Characterization of color normalization methods in digital pathology whole slide images

Author/Creator ORCID

Date

2020-03-16

Department

Program

Citation of Original Publication

Ziaei, Dorsa; Li, Weizhe; Lam, Samuel; Cheng, Wei-Chung; Chen, Weijie; Characterization of color normalization methods in digital pathology whole slide images; Proceedings Volume 11320, Medical Imaging 2020: Digital Pathology; https://www.spiedigitallibrary.org/conference-proceedings-of-spie/11320/1132017/Characterization-of-color-normalization-methods-in-digital-pathology-whole-slide/10.1117/12.2550585.short?SSO=1

Rights

This item is likely protected under Title 17 of the U.S. Copyright Law. Unless on a Creative Commons license, for uses protected by Copyright Law, contact the copyright holder or the author.
Public Domain Mark 1.0
This work was written as part of one of the author's official duties as an Employee of the United States Government and is therefore a work of the United States Government. In accordance with 17 U.S.C. 105, no copyright protection is available for such works under U.S. Law.

#### [Records supplied]
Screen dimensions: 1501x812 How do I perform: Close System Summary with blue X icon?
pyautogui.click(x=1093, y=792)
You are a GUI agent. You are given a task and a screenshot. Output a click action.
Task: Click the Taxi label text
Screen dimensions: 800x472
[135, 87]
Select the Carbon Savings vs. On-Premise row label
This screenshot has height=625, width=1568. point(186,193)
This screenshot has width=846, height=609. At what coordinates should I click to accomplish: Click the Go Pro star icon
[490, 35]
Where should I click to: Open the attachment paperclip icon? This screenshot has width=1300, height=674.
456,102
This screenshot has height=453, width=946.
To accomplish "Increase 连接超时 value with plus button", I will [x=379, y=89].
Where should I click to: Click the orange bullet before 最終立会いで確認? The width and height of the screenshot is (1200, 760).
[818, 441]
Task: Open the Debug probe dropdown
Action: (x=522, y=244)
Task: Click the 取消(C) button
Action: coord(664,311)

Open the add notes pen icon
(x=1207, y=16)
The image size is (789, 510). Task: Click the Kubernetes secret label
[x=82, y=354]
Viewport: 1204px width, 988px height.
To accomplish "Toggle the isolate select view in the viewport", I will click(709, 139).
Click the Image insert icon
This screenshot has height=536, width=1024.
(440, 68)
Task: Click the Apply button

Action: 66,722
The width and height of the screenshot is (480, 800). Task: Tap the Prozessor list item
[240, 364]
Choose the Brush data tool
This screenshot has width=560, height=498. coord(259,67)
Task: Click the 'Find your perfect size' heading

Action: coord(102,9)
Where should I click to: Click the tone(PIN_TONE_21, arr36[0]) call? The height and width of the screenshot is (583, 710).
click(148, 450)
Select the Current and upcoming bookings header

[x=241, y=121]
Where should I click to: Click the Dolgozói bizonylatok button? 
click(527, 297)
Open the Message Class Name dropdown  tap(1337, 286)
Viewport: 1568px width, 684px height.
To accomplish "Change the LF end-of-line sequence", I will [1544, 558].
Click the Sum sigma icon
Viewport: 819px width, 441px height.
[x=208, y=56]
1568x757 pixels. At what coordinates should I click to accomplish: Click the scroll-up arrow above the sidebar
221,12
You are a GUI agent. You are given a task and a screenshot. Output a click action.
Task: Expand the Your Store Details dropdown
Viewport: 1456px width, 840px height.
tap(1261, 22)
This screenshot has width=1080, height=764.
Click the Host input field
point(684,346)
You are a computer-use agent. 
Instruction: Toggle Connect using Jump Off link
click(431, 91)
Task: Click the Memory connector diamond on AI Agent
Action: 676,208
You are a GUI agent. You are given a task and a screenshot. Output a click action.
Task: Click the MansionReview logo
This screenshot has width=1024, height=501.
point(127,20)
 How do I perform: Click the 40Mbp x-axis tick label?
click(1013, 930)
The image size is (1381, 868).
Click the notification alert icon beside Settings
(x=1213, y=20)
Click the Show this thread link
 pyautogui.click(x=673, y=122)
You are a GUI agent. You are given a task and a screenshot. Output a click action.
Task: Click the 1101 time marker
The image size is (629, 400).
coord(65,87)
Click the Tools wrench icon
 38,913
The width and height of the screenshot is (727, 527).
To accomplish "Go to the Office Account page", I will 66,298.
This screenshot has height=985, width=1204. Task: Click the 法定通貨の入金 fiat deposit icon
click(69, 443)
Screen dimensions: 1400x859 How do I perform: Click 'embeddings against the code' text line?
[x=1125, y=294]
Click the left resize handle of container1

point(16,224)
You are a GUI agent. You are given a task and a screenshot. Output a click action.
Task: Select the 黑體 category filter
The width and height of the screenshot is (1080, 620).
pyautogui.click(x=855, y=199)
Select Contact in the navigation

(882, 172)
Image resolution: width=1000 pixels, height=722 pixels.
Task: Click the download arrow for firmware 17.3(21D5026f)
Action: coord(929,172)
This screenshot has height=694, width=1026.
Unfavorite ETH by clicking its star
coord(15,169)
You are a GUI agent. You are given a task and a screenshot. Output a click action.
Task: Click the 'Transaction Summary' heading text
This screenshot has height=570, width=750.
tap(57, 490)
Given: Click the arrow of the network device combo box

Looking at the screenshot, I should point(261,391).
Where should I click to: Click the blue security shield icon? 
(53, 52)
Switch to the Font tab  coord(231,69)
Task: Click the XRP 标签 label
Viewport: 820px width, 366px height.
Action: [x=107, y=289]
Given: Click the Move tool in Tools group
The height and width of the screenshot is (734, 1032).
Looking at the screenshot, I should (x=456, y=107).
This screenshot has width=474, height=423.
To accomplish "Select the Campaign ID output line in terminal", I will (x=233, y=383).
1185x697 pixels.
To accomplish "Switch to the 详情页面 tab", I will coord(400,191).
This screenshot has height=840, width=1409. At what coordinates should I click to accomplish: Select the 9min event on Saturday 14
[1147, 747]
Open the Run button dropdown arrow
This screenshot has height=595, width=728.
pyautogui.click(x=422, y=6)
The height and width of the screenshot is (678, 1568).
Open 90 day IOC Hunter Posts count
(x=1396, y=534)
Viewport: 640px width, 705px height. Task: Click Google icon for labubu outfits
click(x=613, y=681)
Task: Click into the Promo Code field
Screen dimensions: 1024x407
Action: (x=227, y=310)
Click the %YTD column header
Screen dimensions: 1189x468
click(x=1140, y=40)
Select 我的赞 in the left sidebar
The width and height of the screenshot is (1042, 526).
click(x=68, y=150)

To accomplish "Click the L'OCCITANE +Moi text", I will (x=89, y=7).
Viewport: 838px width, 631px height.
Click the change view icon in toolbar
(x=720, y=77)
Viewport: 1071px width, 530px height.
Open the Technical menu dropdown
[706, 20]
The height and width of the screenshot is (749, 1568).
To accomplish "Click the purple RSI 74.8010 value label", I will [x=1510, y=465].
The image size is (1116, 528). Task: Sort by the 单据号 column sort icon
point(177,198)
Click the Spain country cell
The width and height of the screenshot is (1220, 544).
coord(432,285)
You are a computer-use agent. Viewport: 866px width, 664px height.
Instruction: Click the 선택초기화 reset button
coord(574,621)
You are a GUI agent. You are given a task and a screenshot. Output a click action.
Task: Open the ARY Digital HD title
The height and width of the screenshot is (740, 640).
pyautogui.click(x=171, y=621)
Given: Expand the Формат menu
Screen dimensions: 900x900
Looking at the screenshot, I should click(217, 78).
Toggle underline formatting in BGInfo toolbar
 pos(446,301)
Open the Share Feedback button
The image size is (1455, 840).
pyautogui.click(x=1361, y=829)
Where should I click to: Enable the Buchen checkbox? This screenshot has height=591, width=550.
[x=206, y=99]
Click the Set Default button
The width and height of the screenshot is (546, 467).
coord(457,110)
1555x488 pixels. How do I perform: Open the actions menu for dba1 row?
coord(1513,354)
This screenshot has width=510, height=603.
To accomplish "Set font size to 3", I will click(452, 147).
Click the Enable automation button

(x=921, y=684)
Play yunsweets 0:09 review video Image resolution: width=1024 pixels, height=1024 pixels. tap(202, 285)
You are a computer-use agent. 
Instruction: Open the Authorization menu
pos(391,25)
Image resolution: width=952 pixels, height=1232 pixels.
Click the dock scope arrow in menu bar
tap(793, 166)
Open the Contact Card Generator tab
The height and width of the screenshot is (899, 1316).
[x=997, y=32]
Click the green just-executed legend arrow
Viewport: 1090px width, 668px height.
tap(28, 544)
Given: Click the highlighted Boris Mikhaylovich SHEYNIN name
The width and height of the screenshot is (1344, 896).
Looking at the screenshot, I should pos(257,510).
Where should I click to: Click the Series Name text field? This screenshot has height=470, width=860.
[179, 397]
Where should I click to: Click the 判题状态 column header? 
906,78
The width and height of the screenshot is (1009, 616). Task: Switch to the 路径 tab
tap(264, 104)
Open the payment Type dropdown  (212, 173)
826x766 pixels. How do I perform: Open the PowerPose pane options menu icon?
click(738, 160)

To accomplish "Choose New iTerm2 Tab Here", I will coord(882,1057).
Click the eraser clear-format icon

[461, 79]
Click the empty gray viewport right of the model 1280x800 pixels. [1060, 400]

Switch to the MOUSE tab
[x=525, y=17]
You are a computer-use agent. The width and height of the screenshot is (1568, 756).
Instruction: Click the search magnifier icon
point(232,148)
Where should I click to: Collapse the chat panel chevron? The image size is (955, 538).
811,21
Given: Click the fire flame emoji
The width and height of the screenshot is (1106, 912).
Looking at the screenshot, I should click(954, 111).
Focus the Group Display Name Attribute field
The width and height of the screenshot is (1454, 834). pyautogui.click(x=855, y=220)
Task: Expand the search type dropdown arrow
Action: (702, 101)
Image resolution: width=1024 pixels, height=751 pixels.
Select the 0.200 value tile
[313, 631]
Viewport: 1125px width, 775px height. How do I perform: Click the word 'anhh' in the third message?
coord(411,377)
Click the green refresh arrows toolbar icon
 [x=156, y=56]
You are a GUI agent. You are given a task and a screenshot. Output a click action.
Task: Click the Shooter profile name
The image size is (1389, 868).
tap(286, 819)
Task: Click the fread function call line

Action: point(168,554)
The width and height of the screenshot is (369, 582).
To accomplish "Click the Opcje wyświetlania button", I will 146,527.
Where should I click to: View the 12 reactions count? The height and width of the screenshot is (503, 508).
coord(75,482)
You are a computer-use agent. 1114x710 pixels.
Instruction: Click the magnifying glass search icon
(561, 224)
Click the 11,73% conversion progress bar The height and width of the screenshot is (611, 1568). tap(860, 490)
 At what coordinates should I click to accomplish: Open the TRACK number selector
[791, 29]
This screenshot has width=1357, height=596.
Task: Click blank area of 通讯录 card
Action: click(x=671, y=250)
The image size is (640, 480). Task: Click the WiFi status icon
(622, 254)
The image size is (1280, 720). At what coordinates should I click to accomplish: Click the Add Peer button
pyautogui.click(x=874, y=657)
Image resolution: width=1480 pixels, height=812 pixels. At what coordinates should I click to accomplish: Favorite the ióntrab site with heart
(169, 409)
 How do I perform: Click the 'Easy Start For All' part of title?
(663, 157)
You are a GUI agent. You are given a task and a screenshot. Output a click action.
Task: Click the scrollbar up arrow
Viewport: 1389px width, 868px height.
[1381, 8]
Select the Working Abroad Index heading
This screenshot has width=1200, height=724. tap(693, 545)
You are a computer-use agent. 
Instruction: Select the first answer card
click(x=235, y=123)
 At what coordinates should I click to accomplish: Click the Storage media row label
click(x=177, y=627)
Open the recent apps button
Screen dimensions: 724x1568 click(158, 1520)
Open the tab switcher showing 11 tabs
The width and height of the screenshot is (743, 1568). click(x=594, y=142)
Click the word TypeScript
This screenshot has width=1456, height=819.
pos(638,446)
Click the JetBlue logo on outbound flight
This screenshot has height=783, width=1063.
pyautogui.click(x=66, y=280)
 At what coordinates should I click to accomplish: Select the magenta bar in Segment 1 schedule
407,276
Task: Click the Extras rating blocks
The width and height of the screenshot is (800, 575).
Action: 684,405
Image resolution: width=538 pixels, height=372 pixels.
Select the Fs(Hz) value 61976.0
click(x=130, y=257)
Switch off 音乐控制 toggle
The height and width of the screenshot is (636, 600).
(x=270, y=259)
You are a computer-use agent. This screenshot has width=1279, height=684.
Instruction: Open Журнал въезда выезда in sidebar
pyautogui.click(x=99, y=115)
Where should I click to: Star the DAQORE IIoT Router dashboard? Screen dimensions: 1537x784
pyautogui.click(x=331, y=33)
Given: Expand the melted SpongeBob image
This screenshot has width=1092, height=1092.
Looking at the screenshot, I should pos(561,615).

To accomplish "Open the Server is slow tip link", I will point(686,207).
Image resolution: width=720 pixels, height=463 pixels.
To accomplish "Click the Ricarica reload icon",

#### [Complete the following]
1: Please answer these questions about the color normalization page:
(a) What date does it give?
(b) In which proceedings volume was the work published?
(c) Which section of the U.S. Code does it cite as the reason no copyright protection is available?
2: Resume the color normalization page from where it stops.
The records have no connection to the color normalization page.

#### [Responses in order]
1:
(a) 2020-03-16
(b) Proceedings Volume 11320, Medical Imaging 2020: Digital Pathology
(c) 17 U.S.C. 105

2:
Subjects

Abstract

The color rendering of whole-slide images (WSIs) depends on factors involving the sample, such as tissue type, preparation methods, staining type and staining protocol, as well as equipment, such as the WSI scanner, WSI viewer, and WSI display. Variations in any of these steps may change the color rendering and therefore affect the performance of pathologists in the interpretation of WSIs and the robustness of artificial intelligence algorithms. In the literature, color normalization techniques have been proposed to reduce the color variations. The purpose of this work is to develop an objective approach to characterizing color normalization methods used in digital pathology. We employed color normalization methods to normalize the color rendered by a WSI scanner and then compared the normalized color with the actual scan by that scanner. The normalization errors were evaluated on the pixel level using the CIE color difference ΔE metric that have been shown to correlate with visually perceived differences in human vision. A selected set of 310 patch images of breast tissues scanned by two scanners from the ICPR 2014 MITOS & ATYPIA contest was used. Images from one scanner were color normalized to match the color rendering of the other scanner. Four color normalization methods were compared – Macenko, Reinhard, Vahadane, and StainGAN. Experimental results show that average color differences between two scanners in terms of ΔE were reduced from 16.2 before normalization to the range of [13.7,16.9] after normalization for the Macenko, Reinhard, Vahadane methods, and to 8.3 for the StainGAN method. Apparently the StainGAN method is significantly superior to the other three methods in terms of the ΔE metric. As such, we demonstrated a quantitative method for objectively evaluating color normalization techniques. Future work is needed to explore the relationship of the color fidelity measure and the impact of color normalization on pathologist and AI performance in clinical tasks.